◆ SET PROBLEM ◆
Write out the stretch of the Regular Lovers review below word for word, beginning at the words "But at the same" and stopping after "there. Iris out.".
── GIVEN PASSAGE
Philippe Garrel sets out to demythologize the French student strikes of May 1968 and afterward in his intentionally logy three-hour history-play Regular Lovers. His first step: A lengthy street riot re-enactment that emphasizes how hard it is to mobilize large groups of people to do anything—even random acts of anarchy. At one point, one of Garrel’s draft-dodging rebels tries to set fire to the French flag, and we see the whole awkward process, from the first embers to the final tepid blaze.

Europe’s late-’60s youth movement has bewitched filmmakers almost since it happened, inspiring impassioned films from the likes of Chris Marker, Louis Malle, and, most notably, Bernardo Bertolucci, whose sensuous The Dreamers inspired Garrel’s far more prosaic Regular Lovers. Garrel casts his son Louis (who also starred in The Dreamers) as a poet and pacifist who gets swept up in the revolutionary fervor, then sidetracked by the decadence of sponging off his waifish sculptor girlfriend Clotilde Hesme and smoking opium with his rich buddy Julien Lucas. They all spend their days talking about art, experimenting with free love, and complaining that the revolution isn’t what it used to be. Before they know it, three years have gone by.

Though Regular Lovers is slow-paced, it’s somewhat misleading to call it inert, because that’s partly the effect Garrel wants. Anyway, the filmmaking is anything but flat. The camera moves fluidly and almost unceasingly, broken up by stylish iris-ins-and-outs and sumptuous portraits that could pass for post-punk album covers. William Lubtchansky’s grainy, high-contrast black-and-white cinematography is as vivid as any color film, with blobby white faces fading into the pitch like waking dreams.

But at the same time, much of what May 1968 meant to Garrel’s generation remains locked in his own head. Regular Lovers is dotted with telling scenes, like a lengthy courtroom sequence where the adult world’s impatience with their children becomes wincingly clear, but he balances those with scenes of quiet nothingness, and scenes that seem exciting—like the shots of a crowd dancing spontaneously to The Kinks’ “This Time Tomorrow”—but only because something is actually happening, not because it has any real narrative purpose. Regular Lovers isn’t a folly-of-youth story that aches with emotion, like Au Revoir, Les Enfants or The Squid And The Whale. It’s drier, and simpler. You are there. Iris out.
────
── RECORD EXCERPTS
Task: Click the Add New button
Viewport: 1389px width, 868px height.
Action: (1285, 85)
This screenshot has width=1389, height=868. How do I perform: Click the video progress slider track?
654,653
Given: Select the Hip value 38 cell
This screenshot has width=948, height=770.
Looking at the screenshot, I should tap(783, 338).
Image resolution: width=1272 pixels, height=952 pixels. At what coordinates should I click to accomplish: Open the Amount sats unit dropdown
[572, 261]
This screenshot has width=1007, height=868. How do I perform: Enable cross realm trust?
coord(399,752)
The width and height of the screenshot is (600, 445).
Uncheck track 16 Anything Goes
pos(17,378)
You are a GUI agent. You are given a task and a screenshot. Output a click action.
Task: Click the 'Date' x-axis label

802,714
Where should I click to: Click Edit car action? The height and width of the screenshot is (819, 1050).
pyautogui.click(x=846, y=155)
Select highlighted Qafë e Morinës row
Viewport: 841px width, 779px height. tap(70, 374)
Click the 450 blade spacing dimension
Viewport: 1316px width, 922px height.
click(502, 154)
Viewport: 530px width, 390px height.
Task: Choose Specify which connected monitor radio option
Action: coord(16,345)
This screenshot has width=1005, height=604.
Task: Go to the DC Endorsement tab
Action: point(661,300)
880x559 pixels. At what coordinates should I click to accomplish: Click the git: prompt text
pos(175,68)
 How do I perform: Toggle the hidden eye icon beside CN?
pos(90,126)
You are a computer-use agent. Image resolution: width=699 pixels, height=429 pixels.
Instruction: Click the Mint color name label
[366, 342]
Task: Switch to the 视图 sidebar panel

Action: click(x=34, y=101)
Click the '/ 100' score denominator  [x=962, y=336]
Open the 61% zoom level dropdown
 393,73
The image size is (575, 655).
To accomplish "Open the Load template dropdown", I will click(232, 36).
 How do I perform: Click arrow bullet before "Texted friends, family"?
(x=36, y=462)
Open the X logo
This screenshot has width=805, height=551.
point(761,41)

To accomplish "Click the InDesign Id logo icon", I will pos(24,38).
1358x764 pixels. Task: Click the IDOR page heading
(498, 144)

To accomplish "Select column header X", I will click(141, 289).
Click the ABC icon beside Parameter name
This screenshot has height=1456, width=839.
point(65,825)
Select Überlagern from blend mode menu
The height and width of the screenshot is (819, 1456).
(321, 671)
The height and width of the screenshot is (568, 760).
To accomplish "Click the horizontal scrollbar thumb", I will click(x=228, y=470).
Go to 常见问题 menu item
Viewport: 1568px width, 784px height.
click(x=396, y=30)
────
◆ RESULT FOR THIS EXERCISE ◆
But at the same time, much of what May 1968 meant to Garrel’s generation remains locked in his own head. Regular Lovers is dotted with telling scenes, like a lengthy courtroom sequence where the adult world’s impatience with their children becomes wincingly clear, but he balances those with scenes of quiet nothingness, and scenes that seem exciting—like the shots of a crowd dancing spontaneously to The Kinks’ “This Time Tomorrow”—but only because something is actually happening, not because it has any real narrative purpose. Regular Lovers isn’t a folly-of-youth story that aches with emotion, like Au Revoir, Les Enfants or The Squid And The Whale. It’s drier, and simpler. You are there. Iris out.